──────── Given records

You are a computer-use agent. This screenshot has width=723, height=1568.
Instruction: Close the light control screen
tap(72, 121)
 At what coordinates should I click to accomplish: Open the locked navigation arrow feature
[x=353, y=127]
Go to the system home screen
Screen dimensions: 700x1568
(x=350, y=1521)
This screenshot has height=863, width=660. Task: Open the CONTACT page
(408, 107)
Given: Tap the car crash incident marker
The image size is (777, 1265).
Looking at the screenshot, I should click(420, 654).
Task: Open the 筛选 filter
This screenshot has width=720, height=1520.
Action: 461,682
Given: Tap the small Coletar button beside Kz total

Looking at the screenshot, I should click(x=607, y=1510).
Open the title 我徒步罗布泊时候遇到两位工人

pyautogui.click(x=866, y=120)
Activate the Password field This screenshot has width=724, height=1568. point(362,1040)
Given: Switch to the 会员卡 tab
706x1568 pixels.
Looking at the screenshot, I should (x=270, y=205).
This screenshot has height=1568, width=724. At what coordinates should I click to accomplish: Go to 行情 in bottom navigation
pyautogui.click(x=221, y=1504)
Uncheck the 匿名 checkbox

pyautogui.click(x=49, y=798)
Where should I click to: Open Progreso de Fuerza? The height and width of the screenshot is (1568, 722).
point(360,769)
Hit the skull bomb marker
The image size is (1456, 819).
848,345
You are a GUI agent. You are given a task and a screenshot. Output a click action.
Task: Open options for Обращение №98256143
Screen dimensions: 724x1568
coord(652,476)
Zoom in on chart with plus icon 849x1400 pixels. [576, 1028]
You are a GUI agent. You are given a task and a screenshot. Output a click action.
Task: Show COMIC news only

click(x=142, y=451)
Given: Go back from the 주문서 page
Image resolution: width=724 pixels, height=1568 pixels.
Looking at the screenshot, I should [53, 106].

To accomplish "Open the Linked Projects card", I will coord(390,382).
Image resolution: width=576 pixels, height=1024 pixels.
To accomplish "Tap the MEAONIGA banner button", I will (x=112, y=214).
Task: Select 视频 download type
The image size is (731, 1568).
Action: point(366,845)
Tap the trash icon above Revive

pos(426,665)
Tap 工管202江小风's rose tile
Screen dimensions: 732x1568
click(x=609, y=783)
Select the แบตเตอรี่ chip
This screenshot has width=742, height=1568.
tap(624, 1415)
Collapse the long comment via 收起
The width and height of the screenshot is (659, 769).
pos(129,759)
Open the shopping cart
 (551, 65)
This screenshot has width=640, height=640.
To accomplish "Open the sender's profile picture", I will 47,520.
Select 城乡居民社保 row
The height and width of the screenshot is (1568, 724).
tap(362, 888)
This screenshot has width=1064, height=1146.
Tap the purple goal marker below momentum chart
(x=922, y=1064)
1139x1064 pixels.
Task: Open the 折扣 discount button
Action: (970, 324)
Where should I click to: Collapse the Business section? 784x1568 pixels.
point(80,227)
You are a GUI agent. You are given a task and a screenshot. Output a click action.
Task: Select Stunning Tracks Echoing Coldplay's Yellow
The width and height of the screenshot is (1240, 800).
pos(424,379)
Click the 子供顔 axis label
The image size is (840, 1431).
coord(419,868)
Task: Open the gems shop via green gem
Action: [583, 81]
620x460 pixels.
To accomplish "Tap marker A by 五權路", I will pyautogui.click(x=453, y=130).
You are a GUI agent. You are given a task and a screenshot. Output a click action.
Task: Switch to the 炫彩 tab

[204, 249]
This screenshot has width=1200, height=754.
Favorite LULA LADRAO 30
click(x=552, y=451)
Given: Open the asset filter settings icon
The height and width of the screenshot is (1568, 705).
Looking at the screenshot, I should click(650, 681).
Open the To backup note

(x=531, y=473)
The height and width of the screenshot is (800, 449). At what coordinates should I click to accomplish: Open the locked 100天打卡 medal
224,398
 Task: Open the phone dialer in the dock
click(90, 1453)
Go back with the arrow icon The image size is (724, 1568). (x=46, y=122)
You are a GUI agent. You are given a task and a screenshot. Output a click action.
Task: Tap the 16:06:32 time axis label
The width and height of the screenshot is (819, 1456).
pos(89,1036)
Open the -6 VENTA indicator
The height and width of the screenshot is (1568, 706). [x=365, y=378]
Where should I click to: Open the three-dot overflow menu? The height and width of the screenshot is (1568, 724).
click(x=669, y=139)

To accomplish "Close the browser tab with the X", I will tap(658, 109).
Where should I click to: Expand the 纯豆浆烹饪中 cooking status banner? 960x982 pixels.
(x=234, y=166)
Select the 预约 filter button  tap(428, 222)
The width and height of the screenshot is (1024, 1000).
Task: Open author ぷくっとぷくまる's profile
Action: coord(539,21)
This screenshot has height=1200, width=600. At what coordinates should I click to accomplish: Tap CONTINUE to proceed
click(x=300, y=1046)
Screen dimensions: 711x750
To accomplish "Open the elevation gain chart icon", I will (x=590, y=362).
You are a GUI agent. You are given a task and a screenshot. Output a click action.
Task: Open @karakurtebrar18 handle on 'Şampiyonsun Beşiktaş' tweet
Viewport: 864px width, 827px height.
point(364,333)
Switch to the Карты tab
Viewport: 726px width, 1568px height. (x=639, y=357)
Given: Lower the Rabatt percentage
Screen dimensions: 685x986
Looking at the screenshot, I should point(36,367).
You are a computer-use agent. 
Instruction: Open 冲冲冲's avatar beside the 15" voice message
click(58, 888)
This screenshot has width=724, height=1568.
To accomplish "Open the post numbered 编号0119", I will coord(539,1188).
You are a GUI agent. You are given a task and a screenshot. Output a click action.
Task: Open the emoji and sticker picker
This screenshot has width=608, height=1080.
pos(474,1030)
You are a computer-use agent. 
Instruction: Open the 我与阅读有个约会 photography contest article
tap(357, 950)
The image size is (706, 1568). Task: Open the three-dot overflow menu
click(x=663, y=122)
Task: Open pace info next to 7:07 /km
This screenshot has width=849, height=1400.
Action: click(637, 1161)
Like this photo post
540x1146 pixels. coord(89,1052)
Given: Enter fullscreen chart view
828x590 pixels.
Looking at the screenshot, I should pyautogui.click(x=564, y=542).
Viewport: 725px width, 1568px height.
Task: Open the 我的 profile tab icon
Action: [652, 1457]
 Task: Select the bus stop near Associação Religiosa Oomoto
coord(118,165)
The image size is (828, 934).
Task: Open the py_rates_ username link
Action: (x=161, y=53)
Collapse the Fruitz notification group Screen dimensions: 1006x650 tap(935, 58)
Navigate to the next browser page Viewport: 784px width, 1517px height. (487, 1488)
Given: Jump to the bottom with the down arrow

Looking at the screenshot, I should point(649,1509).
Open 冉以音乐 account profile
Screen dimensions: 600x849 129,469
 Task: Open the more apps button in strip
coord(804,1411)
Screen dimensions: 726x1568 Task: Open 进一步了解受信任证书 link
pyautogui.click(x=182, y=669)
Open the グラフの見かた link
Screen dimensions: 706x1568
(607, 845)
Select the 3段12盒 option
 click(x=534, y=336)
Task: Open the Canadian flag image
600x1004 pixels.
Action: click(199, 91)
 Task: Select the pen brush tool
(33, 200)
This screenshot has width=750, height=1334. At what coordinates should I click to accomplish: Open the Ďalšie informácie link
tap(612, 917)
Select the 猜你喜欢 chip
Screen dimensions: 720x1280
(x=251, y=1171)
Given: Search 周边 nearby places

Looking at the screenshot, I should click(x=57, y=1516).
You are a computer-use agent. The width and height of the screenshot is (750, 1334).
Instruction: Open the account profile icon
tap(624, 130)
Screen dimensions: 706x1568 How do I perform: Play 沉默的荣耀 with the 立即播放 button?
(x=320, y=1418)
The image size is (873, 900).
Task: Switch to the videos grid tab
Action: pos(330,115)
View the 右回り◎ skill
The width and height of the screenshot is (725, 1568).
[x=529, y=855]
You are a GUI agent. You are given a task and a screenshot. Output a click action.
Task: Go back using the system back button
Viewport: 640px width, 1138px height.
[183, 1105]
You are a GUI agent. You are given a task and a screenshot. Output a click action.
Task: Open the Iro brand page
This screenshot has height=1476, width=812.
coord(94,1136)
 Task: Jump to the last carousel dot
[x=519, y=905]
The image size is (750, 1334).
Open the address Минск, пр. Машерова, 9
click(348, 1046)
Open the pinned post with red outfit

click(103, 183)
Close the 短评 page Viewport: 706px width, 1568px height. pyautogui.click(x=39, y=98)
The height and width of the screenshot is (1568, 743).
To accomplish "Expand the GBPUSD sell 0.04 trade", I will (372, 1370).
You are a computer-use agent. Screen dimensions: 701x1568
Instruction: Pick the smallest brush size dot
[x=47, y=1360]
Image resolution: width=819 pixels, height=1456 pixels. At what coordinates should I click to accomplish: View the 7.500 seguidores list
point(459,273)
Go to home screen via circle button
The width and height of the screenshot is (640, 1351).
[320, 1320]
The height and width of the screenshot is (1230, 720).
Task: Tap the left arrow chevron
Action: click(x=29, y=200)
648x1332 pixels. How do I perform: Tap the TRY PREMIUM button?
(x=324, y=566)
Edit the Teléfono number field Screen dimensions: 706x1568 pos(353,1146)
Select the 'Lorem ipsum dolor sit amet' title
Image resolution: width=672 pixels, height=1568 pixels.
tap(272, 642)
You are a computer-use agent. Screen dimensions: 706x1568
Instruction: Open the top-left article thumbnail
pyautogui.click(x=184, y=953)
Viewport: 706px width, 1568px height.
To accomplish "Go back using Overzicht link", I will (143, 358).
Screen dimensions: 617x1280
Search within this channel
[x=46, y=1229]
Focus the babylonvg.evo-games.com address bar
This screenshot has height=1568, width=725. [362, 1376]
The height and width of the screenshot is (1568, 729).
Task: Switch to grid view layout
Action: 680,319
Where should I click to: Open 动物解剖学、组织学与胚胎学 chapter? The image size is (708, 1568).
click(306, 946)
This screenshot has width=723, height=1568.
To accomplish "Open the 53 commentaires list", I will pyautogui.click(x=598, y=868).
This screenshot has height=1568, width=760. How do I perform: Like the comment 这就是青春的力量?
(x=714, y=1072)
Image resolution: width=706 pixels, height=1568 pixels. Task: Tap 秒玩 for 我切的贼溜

────────────────

What the exercise asks
Reproduce verbatim the records from the line with "Close the 短评" up to and including the line with "tap(272, 642)".

Solution below
Close the 短评 page Viewport: 706px width, 1568px height. pyautogui.click(x=39, y=98)
The height and width of the screenshot is (1568, 743).
To accomplish "Expand the GBPUSD sell 0.04 trade", I will (372, 1370).
You are a computer-use agent. Screen dimensions: 701x1568
Instruction: Pick the smallest brush size dot
[x=47, y=1360]
Image resolution: width=819 pixels, height=1456 pixels. At what coordinates should I click to accomplish: View the 7.500 seguidores list
point(459,273)
Go to home screen via circle button
The width and height of the screenshot is (640, 1351).
[320, 1320]
The height and width of the screenshot is (1230, 720).
Task: Tap the left arrow chevron
Action: click(x=29, y=200)
648x1332 pixels. How do I perform: Tap the TRY PREMIUM button?
(x=324, y=566)
Edit the Teléfono number field Screen dimensions: 706x1568 pos(353,1146)
Select the 'Lorem ipsum dolor sit amet' title
Image resolution: width=672 pixels, height=1568 pixels.
tap(272, 642)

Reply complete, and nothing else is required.